--- start of Data supplied ---
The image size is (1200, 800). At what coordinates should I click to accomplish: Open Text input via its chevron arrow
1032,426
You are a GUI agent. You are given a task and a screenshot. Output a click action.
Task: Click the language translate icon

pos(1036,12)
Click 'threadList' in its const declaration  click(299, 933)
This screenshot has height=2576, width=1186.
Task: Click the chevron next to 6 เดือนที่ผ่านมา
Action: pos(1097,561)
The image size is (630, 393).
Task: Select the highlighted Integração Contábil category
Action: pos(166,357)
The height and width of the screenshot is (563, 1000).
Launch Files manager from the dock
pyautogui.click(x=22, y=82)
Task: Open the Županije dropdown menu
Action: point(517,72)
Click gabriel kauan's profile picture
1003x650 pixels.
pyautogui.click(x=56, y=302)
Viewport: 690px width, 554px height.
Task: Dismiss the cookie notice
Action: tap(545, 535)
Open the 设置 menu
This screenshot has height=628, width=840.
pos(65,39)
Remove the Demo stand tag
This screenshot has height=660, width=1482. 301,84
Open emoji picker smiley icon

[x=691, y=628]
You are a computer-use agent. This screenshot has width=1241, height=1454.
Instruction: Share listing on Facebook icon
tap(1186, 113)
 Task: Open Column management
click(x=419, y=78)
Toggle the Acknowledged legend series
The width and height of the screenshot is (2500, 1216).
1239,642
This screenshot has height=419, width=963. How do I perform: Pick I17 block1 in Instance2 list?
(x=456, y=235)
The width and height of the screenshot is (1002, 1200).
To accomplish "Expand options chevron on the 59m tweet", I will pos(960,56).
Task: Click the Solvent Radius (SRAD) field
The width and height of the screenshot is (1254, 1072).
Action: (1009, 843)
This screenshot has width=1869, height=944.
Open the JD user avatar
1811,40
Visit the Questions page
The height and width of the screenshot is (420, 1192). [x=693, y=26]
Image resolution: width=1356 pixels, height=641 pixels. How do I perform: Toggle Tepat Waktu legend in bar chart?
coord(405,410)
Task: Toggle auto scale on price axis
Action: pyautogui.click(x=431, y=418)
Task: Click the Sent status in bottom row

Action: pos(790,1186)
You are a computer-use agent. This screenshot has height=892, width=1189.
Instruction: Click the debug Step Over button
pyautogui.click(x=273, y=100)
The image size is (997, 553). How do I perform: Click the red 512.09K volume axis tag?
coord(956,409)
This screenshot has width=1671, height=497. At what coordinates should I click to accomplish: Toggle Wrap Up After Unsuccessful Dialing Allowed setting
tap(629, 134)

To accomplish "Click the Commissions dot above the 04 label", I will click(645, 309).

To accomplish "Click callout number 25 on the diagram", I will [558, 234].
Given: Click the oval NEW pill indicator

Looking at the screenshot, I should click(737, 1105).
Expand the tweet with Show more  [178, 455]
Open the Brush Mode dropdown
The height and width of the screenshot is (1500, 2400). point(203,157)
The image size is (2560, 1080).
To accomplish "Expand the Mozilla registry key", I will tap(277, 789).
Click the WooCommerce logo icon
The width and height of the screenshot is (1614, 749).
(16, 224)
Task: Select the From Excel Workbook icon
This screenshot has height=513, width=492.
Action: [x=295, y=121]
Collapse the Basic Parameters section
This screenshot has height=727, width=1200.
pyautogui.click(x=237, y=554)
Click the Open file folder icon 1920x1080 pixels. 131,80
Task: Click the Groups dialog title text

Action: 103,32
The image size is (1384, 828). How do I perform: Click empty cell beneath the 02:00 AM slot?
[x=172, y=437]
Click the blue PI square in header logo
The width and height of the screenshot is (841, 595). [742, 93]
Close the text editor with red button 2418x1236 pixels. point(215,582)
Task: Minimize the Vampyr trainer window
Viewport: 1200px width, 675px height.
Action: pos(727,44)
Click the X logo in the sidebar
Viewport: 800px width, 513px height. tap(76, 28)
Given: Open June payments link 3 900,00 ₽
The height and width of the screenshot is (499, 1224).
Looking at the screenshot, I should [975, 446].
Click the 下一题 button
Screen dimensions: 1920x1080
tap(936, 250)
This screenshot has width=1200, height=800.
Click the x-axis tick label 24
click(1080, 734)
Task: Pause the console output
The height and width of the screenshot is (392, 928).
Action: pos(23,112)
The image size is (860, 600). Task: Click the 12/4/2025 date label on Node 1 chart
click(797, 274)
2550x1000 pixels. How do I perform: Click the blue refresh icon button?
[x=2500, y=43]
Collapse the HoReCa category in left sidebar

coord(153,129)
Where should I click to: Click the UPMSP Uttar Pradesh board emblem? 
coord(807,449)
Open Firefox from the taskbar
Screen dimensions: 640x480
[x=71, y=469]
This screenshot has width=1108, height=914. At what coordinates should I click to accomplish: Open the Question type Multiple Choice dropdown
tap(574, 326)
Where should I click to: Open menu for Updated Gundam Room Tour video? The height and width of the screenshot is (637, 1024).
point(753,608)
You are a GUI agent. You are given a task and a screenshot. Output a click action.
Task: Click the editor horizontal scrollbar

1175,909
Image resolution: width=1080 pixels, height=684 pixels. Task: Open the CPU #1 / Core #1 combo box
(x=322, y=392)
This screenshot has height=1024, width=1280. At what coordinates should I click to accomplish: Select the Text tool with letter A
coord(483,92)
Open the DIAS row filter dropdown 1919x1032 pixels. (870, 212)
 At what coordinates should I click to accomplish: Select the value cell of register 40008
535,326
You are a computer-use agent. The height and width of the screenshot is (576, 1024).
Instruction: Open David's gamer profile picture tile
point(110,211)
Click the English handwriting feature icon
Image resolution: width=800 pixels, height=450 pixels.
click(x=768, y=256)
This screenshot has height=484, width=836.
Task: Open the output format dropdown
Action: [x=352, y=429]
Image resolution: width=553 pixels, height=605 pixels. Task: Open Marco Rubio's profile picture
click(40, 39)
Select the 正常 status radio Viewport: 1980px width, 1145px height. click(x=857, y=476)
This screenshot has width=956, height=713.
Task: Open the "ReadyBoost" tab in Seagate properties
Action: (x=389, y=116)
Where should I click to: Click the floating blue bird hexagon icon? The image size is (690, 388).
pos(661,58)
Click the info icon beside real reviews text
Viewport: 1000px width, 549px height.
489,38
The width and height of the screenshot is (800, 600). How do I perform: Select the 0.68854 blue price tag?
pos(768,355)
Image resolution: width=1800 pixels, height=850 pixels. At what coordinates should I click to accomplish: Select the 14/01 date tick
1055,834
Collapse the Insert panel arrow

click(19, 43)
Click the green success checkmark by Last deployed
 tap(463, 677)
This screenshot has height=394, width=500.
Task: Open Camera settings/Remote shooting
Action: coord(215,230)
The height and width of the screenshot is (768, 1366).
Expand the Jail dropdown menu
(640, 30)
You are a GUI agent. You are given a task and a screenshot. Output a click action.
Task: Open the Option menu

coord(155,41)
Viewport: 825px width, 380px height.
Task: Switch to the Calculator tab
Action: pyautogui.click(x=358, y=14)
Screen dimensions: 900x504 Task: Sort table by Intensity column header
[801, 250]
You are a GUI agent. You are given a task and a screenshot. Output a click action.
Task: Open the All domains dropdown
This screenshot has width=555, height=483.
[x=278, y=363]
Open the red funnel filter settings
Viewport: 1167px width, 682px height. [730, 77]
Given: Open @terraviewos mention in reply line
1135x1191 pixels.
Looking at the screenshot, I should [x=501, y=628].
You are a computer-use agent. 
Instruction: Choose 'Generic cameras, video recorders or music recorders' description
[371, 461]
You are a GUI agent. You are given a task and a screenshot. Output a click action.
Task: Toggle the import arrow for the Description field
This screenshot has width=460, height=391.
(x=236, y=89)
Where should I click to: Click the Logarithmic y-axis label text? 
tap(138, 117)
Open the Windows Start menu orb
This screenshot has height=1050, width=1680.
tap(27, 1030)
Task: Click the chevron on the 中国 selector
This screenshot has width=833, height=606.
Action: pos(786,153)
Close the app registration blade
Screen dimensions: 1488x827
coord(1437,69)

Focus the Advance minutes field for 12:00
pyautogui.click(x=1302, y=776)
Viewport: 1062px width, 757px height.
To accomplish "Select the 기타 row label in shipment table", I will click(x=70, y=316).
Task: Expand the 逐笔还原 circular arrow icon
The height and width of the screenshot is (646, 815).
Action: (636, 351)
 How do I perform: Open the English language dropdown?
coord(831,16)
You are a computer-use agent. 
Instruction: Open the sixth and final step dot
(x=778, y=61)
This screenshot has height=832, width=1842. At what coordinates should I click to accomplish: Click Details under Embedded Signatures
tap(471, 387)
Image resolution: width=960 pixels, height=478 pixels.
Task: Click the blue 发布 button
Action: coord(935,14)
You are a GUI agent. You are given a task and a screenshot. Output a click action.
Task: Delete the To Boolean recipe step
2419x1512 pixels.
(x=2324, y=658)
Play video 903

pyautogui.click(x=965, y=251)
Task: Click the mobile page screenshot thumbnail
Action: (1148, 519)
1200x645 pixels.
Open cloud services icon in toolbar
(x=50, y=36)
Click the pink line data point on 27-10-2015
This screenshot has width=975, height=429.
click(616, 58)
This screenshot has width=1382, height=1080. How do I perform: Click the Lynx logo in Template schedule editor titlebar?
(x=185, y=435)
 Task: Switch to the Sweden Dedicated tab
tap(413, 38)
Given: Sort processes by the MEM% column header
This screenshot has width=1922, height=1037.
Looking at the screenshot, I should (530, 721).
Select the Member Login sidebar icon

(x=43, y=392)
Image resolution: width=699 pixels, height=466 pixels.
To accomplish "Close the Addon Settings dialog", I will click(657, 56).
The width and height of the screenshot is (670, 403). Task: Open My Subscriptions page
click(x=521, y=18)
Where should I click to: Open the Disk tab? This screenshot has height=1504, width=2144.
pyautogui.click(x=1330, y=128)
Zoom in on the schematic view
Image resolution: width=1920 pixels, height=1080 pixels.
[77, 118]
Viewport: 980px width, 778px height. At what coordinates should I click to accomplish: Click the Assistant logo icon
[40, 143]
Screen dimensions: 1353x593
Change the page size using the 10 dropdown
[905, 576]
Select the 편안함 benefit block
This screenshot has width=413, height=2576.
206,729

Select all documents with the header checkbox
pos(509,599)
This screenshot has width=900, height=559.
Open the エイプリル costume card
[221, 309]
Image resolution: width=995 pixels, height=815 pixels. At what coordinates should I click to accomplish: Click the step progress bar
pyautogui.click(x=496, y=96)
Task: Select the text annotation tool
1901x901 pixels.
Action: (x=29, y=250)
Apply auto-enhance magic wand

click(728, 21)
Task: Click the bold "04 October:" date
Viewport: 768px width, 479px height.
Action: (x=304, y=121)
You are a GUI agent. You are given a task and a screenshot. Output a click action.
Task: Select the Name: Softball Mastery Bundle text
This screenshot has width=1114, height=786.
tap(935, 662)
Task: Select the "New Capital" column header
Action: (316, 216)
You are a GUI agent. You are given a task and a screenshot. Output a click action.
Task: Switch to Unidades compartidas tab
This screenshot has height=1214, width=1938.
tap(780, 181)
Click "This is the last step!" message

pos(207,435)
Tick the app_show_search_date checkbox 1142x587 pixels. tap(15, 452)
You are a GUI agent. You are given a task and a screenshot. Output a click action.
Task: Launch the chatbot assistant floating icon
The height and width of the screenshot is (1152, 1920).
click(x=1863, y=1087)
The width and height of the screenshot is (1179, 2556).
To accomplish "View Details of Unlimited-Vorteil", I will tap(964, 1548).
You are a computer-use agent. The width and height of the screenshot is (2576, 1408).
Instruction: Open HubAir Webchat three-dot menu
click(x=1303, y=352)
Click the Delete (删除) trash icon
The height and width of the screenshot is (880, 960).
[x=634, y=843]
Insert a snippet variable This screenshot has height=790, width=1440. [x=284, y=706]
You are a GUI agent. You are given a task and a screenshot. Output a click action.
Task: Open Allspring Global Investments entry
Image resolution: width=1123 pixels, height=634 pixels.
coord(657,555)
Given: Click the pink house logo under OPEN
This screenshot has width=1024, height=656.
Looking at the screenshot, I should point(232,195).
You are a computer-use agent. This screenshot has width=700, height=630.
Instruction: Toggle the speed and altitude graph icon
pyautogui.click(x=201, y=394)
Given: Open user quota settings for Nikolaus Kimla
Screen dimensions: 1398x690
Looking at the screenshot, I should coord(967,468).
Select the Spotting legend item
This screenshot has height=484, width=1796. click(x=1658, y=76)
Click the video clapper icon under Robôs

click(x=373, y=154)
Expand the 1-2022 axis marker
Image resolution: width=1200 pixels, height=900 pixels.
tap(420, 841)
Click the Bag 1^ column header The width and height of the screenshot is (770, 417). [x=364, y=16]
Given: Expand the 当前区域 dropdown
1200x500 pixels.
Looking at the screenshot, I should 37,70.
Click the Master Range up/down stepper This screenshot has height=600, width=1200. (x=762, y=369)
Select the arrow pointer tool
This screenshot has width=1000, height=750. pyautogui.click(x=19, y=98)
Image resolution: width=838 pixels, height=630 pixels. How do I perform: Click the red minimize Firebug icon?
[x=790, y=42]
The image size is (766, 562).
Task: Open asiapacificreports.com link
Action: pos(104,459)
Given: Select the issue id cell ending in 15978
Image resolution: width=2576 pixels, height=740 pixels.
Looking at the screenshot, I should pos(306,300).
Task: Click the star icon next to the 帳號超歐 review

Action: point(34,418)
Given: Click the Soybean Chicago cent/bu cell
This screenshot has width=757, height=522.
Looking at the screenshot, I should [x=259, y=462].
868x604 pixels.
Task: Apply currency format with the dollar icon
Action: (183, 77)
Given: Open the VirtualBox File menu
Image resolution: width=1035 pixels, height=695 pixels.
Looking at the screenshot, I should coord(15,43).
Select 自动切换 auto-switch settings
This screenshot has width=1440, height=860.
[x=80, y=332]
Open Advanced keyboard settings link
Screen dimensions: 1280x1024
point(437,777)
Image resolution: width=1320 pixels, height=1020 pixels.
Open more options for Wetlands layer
--- end of Data supplied ---
§ Given exercise
Please reproduce word for word the lines between the one containing "Open emoji picker smiley icon" and the one containing "tap(629, 134)", inclusive.

§ Solution for this problem
Open emoji picker smiley icon

[x=691, y=628]
You are a computer-use agent. This screenshot has width=1241, height=1454.
Instruction: Share listing on Facebook icon
tap(1186, 113)
 Task: Open Column management
click(x=419, y=78)
Toggle the Acknowledged legend series
The width and height of the screenshot is (2500, 1216).
1239,642
This screenshot has height=419, width=963. How do I perform: Pick I17 block1 in Instance2 list?
(x=456, y=235)
The width and height of the screenshot is (1002, 1200).
To accomplish "Expand options chevron on the 59m tweet", I will pos(960,56).
Task: Click the Solvent Radius (SRAD) field
The width and height of the screenshot is (1254, 1072).
Action: (1009, 843)
This screenshot has width=1869, height=944.
Open the JD user avatar
1811,40
Visit the Questions page
The height and width of the screenshot is (420, 1192). [x=693, y=26]
Image resolution: width=1356 pixels, height=641 pixels. How do I perform: Toggle Tepat Waktu legend in bar chart?
coord(405,410)
Task: Toggle auto scale on price axis
Action: pyautogui.click(x=431, y=418)
Task: Click the Sent status in bottom row

Action: pos(790,1186)
You are a computer-use agent. This screenshot has height=892, width=1189.
Instruction: Click the debug Step Over button
pyautogui.click(x=273, y=100)
The image size is (997, 553). How do I perform: Click the red 512.09K volume axis tag?
coord(956,409)
This screenshot has width=1671, height=497. At what coordinates should I click to accomplish: Toggle Wrap Up After Unsuccessful Dialing Allowed setting
tap(629, 134)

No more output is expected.